Assigned task 1
Translate into Spanish the following sentence from the article on morphine theft by nurses: "Larsen's case is rare, but far from unheard of."
Assigned task 2
List the full names of every person mentioned in the article on morphine theft by nurses.
Assigned task 3
Print the portion of the article on morphine theft by nurses that begins at the words "At the hearing, she" and stops after the words "the time too.".

Selected passage: Begin

It's a method typically utilized by unruly teens and faltering alcoholics: stealing booze from a liquor cabinet and replacing it with water. Jolene Larsen, a former nurse at Merry Haven Care Center in Snohomish, put a narcotic spin on the age-old switcheroo when it came to her patients' painkillers. Unfortunately, just like when parents finally go to make that vodka tonic and find that their firewater is lacking fire, Larsen's co-workers eventually found that some of the morphine handled by the nurse was missing its oomph.
At the hearing, she said she acted "with reckless disregard for the risk that another person would be placed in danger of bodily injury."
The plea agreement Larsen signed went on to say:
"One patient under Larsen's care at Merry Haven is known to have received morphine sulfate that Larsen had diluted with tap water. That patient did not receive full-strength morphine when she should have and continued to experience pain."
So for six months the patients at Merry Haven not only had a nurse who was sneaking off with their pain meds, they had one who was doped up half the time too.
Larsen's case is rare, but far from unheard of. With constant access to drugs, nurses and doctors can easily begin to dabble in some of the stock, and if it's opiates (it usually is), things can get ugly quick.
In Minneapolis, Nurse Sarah May Casareto stole 350 of a patient's 500 milligrams of fentanyal before his kidney surgery, telling him to "man up" and take it. Maria Mihalik in Superior, Wis., went around to patients' rooms and sucked out morphine from their IV bags with a syringe. Kimberly Shannon King stole pain pills almost daily from elderly patients at a hospital in Shalimar, Fla., and it took two secret video cameras (she stole one of them) to catch her in the act.
Hell, some people who aren't nurses pretend to be nurses just so they can steal meds.
Point is, it's a slippery slope working around drugs all the time. Larsen got caught slipping.

Selected passage: End
Information provided: Begin

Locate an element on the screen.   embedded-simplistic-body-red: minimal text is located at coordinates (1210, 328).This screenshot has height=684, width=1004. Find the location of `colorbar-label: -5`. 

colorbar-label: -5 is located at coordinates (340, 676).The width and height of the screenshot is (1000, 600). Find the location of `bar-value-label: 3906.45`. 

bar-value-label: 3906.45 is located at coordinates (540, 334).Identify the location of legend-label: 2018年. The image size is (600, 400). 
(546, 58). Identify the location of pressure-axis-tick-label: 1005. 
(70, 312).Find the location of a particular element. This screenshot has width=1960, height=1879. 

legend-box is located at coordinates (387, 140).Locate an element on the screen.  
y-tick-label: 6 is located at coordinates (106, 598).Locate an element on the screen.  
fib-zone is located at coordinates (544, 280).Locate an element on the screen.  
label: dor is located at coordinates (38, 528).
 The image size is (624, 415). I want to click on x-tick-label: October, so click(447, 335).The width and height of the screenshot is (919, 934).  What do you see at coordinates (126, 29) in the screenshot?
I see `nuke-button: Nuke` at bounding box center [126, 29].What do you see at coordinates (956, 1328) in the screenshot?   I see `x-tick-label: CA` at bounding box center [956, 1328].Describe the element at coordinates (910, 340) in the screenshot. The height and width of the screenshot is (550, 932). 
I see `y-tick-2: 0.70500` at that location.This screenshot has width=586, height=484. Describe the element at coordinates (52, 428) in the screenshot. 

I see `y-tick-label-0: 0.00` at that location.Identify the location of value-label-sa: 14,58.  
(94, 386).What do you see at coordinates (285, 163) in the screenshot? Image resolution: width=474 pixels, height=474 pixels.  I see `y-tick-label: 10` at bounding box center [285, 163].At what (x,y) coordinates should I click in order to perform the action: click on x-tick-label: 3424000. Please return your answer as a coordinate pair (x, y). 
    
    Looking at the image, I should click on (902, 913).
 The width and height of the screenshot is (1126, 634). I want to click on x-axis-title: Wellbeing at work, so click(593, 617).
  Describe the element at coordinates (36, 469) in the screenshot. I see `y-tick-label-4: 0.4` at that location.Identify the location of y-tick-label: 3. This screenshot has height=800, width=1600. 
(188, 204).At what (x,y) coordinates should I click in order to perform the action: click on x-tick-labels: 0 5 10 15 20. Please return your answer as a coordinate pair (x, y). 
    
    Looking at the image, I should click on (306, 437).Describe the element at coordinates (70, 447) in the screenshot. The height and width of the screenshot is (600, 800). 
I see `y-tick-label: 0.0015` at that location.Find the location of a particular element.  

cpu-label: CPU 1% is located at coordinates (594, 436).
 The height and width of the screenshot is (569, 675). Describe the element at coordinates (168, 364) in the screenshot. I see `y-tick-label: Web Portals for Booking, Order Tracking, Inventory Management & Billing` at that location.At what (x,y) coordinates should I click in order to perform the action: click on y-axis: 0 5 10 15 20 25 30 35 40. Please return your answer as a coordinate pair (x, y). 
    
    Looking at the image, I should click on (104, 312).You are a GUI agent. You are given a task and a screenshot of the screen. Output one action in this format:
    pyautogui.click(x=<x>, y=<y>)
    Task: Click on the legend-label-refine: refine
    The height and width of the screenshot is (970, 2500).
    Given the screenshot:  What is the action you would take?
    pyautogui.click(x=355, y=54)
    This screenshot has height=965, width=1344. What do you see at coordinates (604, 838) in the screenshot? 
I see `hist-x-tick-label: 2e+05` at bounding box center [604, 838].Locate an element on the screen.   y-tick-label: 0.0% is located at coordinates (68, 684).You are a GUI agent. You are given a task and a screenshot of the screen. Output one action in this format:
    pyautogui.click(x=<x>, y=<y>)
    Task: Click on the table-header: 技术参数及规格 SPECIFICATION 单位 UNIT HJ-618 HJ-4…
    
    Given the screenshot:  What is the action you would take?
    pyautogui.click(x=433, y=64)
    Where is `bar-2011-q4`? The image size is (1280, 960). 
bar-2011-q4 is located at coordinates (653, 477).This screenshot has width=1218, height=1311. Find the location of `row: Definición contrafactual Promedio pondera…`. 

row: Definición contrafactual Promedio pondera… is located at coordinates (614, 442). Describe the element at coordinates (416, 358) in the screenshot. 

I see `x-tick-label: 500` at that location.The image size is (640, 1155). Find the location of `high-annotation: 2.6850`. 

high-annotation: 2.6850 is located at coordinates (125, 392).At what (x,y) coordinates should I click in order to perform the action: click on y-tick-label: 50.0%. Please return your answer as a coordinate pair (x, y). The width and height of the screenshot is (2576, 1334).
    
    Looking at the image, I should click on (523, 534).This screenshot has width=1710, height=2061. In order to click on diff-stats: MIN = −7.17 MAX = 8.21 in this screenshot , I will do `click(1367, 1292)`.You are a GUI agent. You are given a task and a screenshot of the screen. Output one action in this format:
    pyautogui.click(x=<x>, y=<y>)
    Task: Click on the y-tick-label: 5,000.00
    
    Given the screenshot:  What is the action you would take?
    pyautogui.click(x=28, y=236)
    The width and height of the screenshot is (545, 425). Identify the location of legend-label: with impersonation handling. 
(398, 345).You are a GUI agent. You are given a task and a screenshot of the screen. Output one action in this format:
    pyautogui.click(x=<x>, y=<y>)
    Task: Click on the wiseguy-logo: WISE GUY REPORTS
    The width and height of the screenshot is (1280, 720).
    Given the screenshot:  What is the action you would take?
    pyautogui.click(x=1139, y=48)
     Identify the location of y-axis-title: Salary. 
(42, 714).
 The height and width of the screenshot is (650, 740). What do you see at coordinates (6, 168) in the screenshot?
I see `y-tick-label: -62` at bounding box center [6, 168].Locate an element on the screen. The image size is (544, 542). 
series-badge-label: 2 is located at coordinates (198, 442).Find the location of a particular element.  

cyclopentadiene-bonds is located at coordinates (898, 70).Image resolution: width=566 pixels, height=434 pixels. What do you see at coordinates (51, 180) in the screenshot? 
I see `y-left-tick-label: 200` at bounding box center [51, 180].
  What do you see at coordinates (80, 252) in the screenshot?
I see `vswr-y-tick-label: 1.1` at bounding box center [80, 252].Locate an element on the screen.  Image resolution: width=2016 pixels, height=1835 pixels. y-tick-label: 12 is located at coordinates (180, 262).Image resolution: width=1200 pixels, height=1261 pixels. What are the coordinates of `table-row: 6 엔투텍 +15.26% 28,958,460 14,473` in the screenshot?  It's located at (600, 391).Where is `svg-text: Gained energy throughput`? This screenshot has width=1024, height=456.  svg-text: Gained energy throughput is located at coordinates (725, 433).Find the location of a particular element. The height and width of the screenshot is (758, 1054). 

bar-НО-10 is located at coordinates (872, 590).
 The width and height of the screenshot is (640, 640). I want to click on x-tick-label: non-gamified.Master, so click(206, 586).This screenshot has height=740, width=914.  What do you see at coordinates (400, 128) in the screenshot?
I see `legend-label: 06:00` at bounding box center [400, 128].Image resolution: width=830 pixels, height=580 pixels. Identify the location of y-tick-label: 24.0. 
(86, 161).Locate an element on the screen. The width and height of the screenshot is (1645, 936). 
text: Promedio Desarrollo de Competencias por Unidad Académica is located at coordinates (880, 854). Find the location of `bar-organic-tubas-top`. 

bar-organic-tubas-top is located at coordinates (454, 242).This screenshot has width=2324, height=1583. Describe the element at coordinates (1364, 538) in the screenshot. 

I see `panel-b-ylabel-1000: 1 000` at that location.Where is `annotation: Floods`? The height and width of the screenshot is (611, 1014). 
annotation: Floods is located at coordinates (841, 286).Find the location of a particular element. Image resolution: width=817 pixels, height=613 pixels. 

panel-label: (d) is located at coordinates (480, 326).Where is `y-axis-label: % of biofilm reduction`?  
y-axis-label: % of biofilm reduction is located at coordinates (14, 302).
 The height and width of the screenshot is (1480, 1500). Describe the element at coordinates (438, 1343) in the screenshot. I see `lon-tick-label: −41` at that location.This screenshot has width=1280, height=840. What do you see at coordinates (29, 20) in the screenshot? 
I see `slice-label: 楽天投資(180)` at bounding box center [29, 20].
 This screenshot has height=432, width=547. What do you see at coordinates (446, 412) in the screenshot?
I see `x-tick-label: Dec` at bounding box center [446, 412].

Information provided: End

Response area 1
El caso de Larsen es poco común, pero dista mucho de ser inaudito.

Response area 2
Jolene Larsen
Sarah May Casareto
Maria Mihalik
Kimberly Shannon King

Response area 3
At the hearing, she said she acted "with reckless disregard for the risk that another person would be placed in danger of bodily injury."
The plea agreement Larsen signed went on to say:
"One patient under Larsen's care at Merry Haven is known to have received morphine sulfate that Larsen had diluted with tap water. That patient did not receive full-strength morphine when she should have and continued to experience pain."
So for six months the patients at Merry Haven not only had a nurse who was sneaking off with their pain meds, they had one who was doped up half the time too.